Fluminense, el rival de Boca, tiene a Chico Buarque entre sus torcedores. La leyenda dice que sólo se acercó una vez al Bip Bip. Y que escuchó, desde el auto, oculto, su música. En julio a Chico lo vieron todos, en el Maracaná. Fue a ver al Flu. “Este equipo es irresistible. Estoy enamorado del Flu de (Fernando) Diniz, del fútbol que juegan, es algo único. Aunque no fuera tricolor, seguro que lo seguiría, como lo hice con el Santos de Pelé en mi infancia”. Chico Buarque canta “Futebol”. La escritora Clarice Lispector -su estatua en Leme, de espaldas a Copacabana- sentía una “ignorancia apasionada” por el Botafogo. En “Armando Nogueira, el fútbol y yo, pobrecita”, columna publicada el 30 de marzo de 1968 en el Jornal do Brasil, le pide, coqueta, al periodista Armando Nogueira que escriba una columna que no sea de fútbol. “Para facilitárselo: le dejo que escriba una crónica entera sobre lo que el fútbol significa para usted, personalmente, y no sólo como deporte, lo cual terminaría revelando lo que usted siente por la vida”, le dice. Lispector había visitado el Maracaná, escenario después de su cuento “La búsqueda de la dignidad”, cuya protagonista se pierde en las entrañas del estadio. Pero antes le comparte a Nogueira qué sintió cuando fue al Maracaná: “No imagine que voy a decir que el fútbol es un verdadero ballet. Me recordó una lucha entre la vida y la muerte, como de gladiadores. Y yo -probablemente pobrecita de nuevo- tenía la impresión de que la lucha no salía de las reglas de juego y se volvía sangrienta únicamente porque un juez vigilaba, no lo permitía, y mandaría fuera del campo a quien actuara como yo, en caso de que yo jugara (!) Bueno, por más amor que tuviera por el fútbol, jamás se me ocurriría jugar… Preferiría el ballet. Pero, ¿acaso el fútbol se parece al ballet? El fútbol tiene una belleza propia de movimientos que no necesita comparaciones”.

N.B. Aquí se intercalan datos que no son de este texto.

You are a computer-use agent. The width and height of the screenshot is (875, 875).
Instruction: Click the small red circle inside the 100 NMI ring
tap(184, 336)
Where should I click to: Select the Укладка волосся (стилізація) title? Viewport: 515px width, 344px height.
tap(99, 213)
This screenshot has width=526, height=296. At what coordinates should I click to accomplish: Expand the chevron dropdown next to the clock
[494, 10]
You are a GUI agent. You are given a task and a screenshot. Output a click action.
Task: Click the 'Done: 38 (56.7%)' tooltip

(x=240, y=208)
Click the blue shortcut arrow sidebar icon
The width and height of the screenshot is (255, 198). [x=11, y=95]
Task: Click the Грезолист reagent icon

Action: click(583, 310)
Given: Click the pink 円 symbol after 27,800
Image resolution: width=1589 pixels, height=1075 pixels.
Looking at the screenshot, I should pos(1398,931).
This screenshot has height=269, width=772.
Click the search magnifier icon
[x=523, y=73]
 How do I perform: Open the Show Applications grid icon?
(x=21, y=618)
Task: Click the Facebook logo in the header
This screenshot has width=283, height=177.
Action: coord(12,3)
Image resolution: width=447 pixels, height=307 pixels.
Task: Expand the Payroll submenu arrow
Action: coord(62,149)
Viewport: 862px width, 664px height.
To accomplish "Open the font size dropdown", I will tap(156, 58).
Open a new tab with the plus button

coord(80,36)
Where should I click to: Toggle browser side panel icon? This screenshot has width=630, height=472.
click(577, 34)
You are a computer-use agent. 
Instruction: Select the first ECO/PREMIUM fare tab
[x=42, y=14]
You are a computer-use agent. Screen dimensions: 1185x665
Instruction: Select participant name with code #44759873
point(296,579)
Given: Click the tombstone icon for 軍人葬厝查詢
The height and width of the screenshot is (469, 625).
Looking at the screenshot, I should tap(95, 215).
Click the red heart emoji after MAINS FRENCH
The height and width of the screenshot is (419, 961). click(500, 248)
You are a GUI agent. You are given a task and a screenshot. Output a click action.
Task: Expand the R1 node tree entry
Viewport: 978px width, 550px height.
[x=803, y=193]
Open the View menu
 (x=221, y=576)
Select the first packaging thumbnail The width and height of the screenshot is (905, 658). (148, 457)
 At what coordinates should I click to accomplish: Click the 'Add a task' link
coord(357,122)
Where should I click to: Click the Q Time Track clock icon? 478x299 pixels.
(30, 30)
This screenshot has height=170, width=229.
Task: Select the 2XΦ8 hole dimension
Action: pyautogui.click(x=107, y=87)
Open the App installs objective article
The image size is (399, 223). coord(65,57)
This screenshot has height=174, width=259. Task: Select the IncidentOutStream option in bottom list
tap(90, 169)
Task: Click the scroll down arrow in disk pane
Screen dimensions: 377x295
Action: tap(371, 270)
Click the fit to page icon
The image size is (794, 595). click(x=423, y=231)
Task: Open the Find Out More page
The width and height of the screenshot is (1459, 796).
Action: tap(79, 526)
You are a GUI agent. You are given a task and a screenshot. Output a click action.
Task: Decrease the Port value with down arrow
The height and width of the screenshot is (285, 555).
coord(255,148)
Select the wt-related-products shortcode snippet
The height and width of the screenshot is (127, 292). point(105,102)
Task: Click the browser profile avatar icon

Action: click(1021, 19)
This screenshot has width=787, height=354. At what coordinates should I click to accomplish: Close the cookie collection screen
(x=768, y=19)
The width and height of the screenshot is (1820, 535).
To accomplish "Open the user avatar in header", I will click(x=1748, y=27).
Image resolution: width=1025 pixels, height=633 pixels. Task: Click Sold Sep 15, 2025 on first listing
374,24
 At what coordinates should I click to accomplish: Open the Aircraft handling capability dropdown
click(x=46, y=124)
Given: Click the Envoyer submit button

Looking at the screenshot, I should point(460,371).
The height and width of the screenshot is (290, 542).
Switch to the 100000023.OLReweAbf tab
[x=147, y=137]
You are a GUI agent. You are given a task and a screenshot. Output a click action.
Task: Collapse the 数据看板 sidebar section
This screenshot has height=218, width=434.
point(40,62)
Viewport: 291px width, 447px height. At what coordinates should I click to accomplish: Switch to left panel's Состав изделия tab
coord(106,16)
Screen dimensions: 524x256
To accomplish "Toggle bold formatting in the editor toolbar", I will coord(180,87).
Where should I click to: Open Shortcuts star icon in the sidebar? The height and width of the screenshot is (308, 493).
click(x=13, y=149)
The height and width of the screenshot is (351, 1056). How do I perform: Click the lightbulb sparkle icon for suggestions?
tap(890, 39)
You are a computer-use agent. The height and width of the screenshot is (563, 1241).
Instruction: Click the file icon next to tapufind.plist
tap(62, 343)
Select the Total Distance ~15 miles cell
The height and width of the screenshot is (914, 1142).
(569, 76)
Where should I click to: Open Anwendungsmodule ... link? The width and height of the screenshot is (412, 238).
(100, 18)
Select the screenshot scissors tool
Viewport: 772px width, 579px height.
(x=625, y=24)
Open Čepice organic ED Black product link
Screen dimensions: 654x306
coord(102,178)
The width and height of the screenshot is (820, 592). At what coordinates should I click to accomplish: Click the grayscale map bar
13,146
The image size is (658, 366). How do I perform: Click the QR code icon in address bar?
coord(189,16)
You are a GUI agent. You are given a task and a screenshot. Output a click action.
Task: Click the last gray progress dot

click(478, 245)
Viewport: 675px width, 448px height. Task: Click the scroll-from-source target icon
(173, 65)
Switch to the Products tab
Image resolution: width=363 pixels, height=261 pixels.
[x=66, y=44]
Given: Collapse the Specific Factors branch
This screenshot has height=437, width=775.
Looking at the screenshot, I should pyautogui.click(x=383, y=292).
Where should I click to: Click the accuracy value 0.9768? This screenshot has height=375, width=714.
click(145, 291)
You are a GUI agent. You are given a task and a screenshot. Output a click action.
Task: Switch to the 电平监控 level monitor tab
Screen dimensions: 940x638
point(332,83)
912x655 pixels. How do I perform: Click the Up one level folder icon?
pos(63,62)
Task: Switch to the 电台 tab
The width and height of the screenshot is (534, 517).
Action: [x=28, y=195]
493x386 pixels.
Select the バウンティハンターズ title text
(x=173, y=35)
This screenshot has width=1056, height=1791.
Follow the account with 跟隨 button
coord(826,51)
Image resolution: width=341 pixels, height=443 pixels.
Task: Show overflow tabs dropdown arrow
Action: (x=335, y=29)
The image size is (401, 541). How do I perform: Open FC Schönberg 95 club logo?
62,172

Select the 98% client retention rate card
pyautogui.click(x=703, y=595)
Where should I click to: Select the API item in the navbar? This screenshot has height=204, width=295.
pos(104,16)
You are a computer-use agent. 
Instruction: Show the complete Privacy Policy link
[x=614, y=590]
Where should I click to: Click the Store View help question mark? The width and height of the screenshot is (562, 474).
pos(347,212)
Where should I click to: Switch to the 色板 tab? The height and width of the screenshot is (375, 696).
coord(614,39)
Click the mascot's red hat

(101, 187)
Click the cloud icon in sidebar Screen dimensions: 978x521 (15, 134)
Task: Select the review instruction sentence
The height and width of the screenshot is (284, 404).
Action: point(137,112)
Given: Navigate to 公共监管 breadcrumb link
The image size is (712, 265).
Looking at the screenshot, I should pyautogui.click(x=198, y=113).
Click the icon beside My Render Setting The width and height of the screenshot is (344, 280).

En Brasil, los días de la semana terminan el sábado. Después del domingo, llega la segunda feira, y así hasta la sexta feira, y de nuevo el sábado. Es una herencia de la colonia portuguesa. Martinho de Dume (520–579 d. C.), obispo de Braga, cambió los nombres de los días para “corregir” a los cristianos que invocaban a los dioses paganos (Luna lunes, Marte martes, y así). “El brasileño -escribió el dramaturgo Nelson Rodrigues- tiene alma de feriado”. En Brasil adoptaron al fútbol como religión. Las feiras son de la pelota. Y este sábado, cuando todo termine -y todo empiece, por aquello de “la gloria eterna”- es el de la final de la Copa Libertadores en el Maracaná. Es de Boca y Fluminense. 

Hoy es sexta feira en Brasil (viernes en la Argentina). Nos reencontramos, la próxima, en dos semanas, de nuevo el sábado por la mañana.